INSTRUCTIONS TO FOLLOW — Copy the entries again, starting at the line that has "Where should I click to: Click the story" and stopping after the line that has "Expand the Department". Put "symbol" wherever "icon" appears and change nothing else.
——————————
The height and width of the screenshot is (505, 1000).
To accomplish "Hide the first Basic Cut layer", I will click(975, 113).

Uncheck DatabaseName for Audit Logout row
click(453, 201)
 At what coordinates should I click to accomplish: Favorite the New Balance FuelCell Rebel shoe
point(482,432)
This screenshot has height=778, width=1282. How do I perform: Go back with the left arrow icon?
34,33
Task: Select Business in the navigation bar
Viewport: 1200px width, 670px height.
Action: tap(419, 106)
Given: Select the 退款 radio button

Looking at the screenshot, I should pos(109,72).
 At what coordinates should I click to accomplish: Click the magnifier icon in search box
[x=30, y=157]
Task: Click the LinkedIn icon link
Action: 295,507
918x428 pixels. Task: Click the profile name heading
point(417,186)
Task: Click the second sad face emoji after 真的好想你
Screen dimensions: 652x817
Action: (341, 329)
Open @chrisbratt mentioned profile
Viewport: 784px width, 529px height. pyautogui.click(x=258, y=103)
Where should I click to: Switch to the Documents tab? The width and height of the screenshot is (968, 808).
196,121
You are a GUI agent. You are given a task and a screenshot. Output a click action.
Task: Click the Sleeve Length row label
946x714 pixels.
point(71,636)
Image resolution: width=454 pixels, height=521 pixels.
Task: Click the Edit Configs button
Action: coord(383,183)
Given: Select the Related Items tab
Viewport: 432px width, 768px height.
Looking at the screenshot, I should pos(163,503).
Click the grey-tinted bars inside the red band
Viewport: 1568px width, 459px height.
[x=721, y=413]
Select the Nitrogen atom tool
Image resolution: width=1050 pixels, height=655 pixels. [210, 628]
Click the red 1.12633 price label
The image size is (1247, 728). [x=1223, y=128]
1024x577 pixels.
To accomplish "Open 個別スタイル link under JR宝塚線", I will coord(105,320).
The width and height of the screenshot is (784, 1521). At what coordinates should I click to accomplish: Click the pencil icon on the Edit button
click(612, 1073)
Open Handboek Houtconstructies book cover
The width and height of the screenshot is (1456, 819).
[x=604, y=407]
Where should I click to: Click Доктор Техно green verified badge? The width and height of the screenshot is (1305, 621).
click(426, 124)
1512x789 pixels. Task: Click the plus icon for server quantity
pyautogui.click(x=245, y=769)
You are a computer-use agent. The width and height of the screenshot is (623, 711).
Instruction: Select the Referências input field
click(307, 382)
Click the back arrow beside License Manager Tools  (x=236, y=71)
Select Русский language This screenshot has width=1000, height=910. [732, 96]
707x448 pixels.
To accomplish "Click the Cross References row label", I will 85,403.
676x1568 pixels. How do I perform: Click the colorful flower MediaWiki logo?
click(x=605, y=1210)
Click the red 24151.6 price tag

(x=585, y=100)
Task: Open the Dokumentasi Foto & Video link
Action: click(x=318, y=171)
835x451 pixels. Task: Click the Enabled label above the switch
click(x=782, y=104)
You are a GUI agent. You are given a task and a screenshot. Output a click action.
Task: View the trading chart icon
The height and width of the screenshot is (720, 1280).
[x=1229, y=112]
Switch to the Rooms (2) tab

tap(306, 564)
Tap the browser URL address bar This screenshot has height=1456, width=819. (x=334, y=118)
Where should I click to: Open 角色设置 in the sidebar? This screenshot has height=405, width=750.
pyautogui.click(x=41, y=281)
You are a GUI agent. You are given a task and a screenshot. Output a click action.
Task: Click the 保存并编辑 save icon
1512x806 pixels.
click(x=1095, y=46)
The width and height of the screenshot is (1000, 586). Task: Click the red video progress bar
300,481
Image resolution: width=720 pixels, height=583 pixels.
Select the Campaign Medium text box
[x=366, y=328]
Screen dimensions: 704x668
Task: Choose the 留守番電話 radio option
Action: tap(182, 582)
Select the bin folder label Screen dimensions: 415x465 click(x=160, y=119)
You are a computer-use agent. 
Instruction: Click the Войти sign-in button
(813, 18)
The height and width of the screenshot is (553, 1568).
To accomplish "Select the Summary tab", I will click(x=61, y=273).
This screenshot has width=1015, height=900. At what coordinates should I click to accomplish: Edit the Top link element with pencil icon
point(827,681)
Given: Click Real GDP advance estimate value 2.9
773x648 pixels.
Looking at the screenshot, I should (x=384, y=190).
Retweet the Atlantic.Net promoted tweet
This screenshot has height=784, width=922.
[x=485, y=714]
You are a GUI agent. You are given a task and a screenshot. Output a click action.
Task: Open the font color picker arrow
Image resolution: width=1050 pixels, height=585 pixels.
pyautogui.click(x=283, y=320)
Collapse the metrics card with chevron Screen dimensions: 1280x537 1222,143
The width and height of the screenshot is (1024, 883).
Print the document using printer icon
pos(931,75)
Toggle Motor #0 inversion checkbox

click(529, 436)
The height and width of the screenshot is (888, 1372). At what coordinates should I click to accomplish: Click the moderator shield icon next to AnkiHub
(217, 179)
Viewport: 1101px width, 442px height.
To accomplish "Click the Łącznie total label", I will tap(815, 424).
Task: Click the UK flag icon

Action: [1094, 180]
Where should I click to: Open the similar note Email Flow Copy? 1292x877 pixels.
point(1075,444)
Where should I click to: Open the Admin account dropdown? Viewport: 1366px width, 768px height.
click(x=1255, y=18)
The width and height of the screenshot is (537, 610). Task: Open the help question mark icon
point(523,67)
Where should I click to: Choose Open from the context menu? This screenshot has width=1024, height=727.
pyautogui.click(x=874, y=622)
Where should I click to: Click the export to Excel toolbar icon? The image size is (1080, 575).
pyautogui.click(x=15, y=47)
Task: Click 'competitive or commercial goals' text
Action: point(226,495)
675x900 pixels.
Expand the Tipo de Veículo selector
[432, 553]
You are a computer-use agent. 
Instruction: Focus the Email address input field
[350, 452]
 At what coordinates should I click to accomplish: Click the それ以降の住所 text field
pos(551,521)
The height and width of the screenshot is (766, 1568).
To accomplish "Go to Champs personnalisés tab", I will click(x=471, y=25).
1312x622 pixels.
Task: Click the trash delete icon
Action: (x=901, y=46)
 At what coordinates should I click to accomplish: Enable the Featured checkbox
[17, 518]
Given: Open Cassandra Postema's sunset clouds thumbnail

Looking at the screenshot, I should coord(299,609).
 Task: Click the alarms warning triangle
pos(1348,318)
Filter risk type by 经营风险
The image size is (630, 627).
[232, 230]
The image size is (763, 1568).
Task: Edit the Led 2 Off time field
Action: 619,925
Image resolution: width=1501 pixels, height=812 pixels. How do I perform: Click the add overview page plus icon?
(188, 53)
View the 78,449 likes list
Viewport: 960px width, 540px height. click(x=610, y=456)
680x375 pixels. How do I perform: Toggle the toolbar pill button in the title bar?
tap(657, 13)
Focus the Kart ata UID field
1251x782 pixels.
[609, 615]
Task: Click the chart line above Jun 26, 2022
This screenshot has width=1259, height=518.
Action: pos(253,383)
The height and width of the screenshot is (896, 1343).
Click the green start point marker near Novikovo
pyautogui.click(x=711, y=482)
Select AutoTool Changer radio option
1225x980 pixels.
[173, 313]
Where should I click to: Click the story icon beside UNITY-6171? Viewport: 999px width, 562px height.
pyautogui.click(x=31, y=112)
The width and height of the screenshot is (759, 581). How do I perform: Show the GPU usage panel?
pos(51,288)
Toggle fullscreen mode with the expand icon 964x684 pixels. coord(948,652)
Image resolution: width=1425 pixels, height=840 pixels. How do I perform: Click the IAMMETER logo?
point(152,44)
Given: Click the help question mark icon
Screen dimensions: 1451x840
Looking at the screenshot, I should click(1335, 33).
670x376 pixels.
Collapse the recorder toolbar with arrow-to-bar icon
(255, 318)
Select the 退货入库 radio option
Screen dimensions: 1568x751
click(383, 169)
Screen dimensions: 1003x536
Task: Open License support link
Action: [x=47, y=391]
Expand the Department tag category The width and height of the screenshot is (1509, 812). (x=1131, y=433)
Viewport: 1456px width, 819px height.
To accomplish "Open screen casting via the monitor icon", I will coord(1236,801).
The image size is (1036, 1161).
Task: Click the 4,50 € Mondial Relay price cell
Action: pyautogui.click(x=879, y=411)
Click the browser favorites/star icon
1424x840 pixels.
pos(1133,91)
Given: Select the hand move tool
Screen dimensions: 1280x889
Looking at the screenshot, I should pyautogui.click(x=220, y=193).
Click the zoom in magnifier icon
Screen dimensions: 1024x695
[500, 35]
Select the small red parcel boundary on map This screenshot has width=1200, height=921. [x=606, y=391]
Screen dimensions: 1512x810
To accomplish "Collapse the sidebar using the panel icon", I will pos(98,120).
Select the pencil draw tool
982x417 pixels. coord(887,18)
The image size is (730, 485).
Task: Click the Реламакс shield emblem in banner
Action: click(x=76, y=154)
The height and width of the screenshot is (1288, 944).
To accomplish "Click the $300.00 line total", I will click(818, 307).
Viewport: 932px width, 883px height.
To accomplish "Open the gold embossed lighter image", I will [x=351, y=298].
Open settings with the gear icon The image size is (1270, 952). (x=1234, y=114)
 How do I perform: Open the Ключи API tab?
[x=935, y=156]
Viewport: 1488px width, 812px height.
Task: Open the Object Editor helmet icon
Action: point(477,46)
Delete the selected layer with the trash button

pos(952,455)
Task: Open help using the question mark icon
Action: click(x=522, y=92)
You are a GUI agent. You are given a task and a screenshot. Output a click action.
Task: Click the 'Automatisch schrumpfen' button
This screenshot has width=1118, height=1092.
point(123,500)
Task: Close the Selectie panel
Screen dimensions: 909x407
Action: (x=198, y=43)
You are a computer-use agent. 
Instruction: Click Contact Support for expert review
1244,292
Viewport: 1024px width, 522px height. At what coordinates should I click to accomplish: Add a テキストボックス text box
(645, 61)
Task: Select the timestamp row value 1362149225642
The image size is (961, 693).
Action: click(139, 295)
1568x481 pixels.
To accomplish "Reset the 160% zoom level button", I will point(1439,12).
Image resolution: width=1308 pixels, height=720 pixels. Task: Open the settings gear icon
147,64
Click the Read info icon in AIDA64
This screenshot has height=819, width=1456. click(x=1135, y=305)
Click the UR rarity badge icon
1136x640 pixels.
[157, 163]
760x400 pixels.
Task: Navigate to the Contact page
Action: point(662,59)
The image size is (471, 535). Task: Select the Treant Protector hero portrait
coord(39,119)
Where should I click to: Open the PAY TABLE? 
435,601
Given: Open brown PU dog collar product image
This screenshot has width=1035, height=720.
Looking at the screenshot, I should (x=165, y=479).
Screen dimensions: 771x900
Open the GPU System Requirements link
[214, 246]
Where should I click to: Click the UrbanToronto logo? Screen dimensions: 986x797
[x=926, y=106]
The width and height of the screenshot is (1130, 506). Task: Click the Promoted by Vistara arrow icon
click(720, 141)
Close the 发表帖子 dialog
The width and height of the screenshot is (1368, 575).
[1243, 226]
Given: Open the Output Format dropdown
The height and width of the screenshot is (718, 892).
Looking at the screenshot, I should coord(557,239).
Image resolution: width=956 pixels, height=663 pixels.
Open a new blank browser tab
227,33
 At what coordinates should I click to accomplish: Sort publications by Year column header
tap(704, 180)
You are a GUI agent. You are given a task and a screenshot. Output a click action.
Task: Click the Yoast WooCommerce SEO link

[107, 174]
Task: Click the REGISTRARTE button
——————————
RESULT —
Where should I click to: Click the story symbol beside UNITY-6171? Viewport: 999px width, 562px height.
pyautogui.click(x=31, y=112)
The width and height of the screenshot is (759, 581). How do I perform: Show the GPU usage panel?
pos(51,288)
Toggle fullscreen mode with the expand symbol 964x684 pixels. coord(948,652)
Image resolution: width=1425 pixels, height=840 pixels. How do I perform: Click the IAMMETER logo?
point(152,44)
Given: Click the help question mark symbol
Screen dimensions: 1451x840
Looking at the screenshot, I should click(1335, 33).
670x376 pixels.
Collapse the recorder toolbar with arrow-to-bar symbol
(255, 318)
Select the 退货入库 radio option
Screen dimensions: 1568x751
click(383, 169)
Screen dimensions: 1003x536
Task: Open License support link
Action: [x=47, y=391]
Expand the Department tag category The width and height of the screenshot is (1509, 812). (x=1131, y=433)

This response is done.